5. **Tidy up and solve the simpler problem:** The $\\frac{1}{3}$ is just a number, so we can pull it out front of the integral sign: $\\frac{1}{3} \\int \\sec ^{2}(u) d u$.
Now, do you remember what we get when we integrate $\\sec^2(u)$? It's $\\tan(u)$! (Because the derivative of $\\tan(u)$ is $\\sec^2(u)$). Don't forget to add a '+C' at the end, because there could have been any constant that disappeared when we took a derivative.
So, we have $\\frac{1}{3} \\tan(u) + C$.

6. **Switch back from the 'secret part':** We started with $x$, so our answer needs to be in terms of $x$ again. Remember our secret code? $u$ was actually $x^3$. Let's put $x^3$ back where $u$ was:
$\\frac{1}{3} \\tan(x^3) + C$.

And that's our final answer! It's like solving a puzzle by breaking it into smaller, easier pieces!

Alternative answer

Answer: $\frac{1}{3} \tan \left(x^{3}\right)+C$ Explain
This is a question about how to solve integrals by using a neat trick called "u-substitution" (or just "substitution") when you have functions inside of other functions! . The solving step is:

Okay, so this integral looks a little tricky because it has an `x^3` inside the `sec^2` part, and then there's an `x^2` chilling outside. But I remember from class that sometimes when you see something like `f(g(x))` and also `g'(x)` (or something close to it) in an integral, you can make a clever substitution!

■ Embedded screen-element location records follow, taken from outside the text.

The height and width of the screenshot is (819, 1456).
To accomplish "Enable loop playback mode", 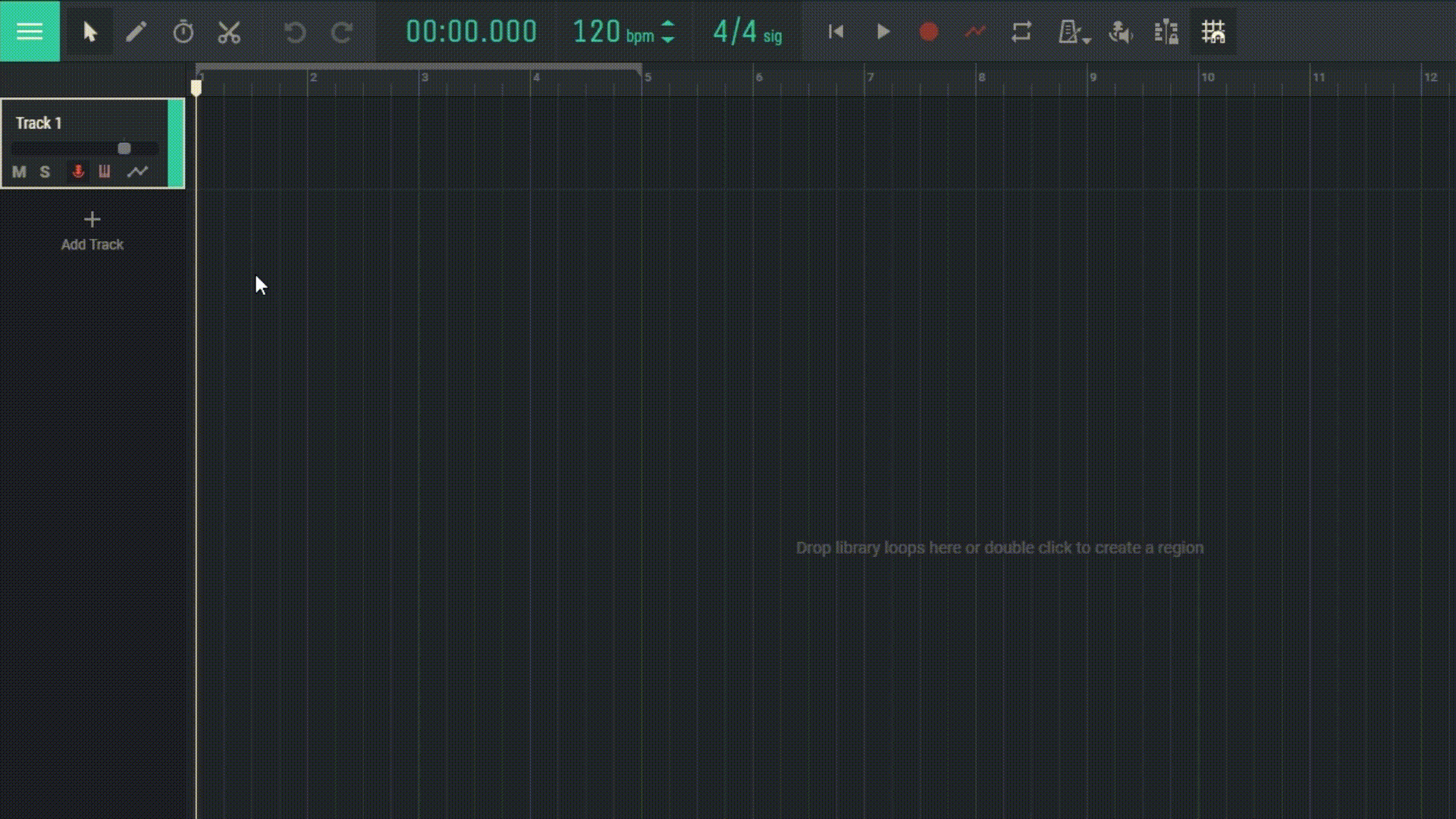I will point(1021,32).
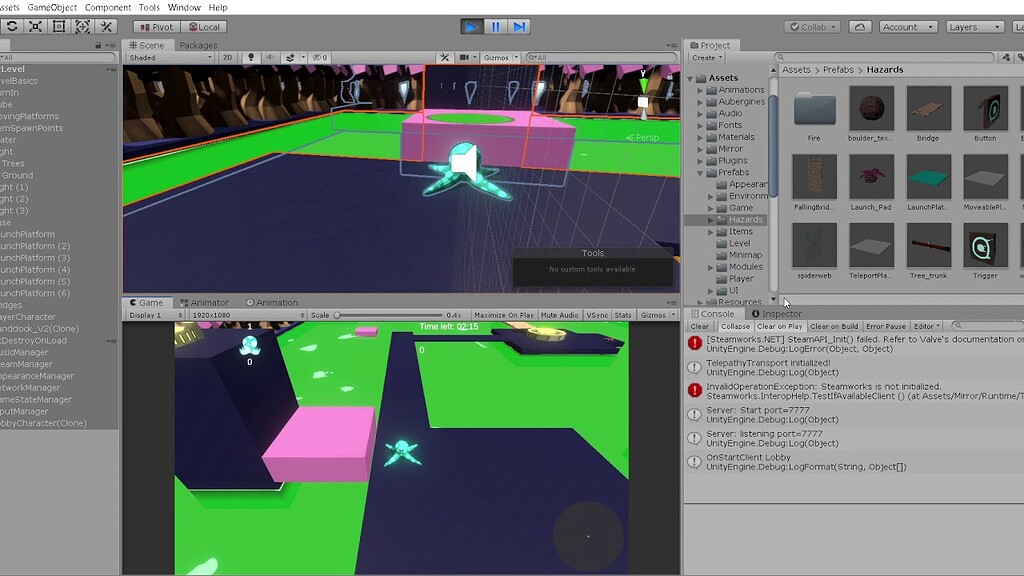Toggle Scene view lighting icon
The height and width of the screenshot is (576, 1024).
pyautogui.click(x=252, y=58)
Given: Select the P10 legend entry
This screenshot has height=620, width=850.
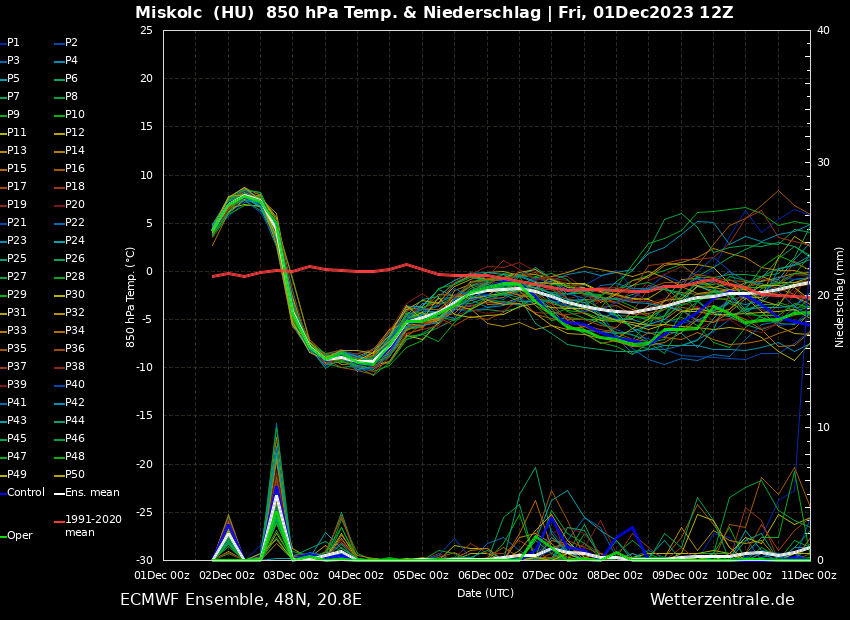Looking at the screenshot, I should (x=75, y=115).
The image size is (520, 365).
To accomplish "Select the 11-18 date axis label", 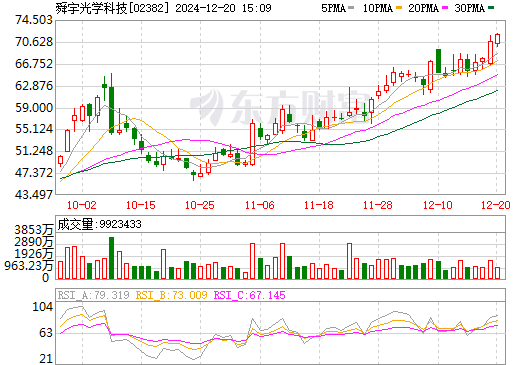I will pyautogui.click(x=319, y=205).
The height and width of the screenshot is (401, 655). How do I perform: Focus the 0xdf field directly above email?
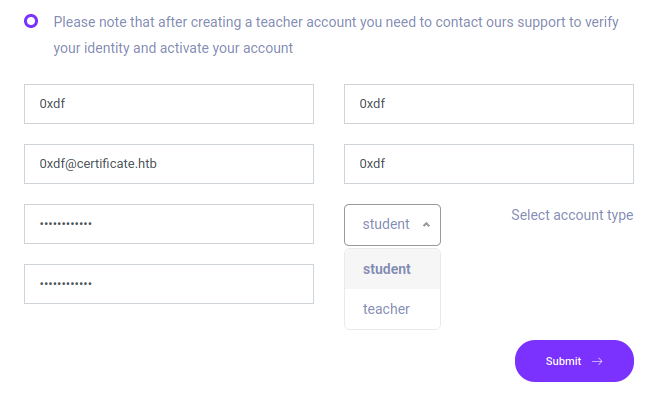point(169,104)
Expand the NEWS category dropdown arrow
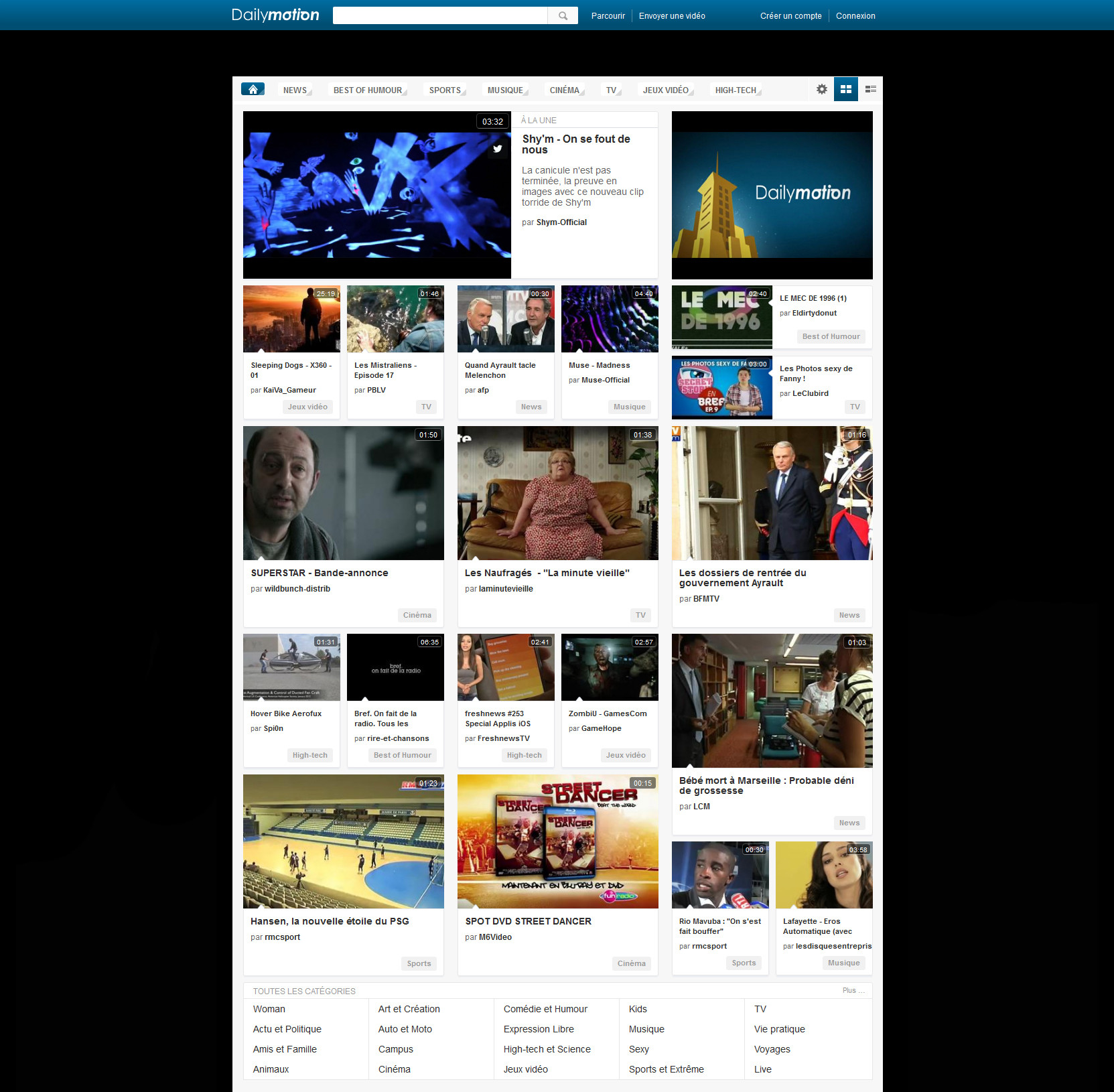Image resolution: width=1114 pixels, height=1092 pixels. pyautogui.click(x=310, y=92)
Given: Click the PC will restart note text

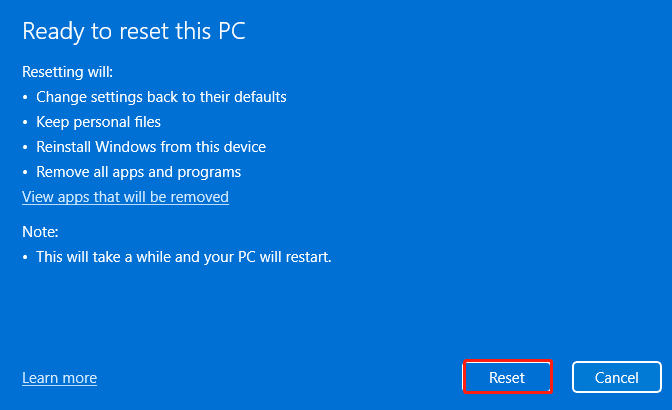Looking at the screenshot, I should click(183, 257).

1. **Spot the inner part:** I see `x^3` inside the `sec^2`. That `x^3` looks like a good candidate for our "u". So, let's say `u = x^3`.
2. **Find its little helper:** Now, we need to see what `du` would be. We take the derivative of `u` with respect to `x`. The derivative of `x^3` is `3x^2`. So, `du = 3x^2 dx`.
3. **Make it match:** Look at our original integral: `∫ x^2 sec^2(x^3) dx`. We have `x^2 dx`, but our `du` is `3x^2 dx`. No problem! We can just divide both sides of `du = 3x^2 dx` by 3. That gives us `(1/3)du = x^2 dx`. Perfect!
4. **Rewrite the integral:** Now we can swap everything out!
* `x^3` becomes `u`
* `x^2 dx` becomes `(1/3)du`
The integral now looks much simpler: `∫ sec^2(u) * (1/3) du`.
5. **Take out the constant:** We can pull the `1/3` to the front of the integral: `(1/3) ∫ sec^2(u) du`.
6. **Solve the simpler integral:** I know that the integral of `sec^2(u)` is `tan(u)`. So, we have `(1/3) tan(u)`.
7. **Put "x" back in:** The very last step is to replace `u` with what it originally was, which was `x^3`. Don't forget to add the "+C" because it's an indefinite integral!
So, the answer is `(1/3) tan(x^3) + C`.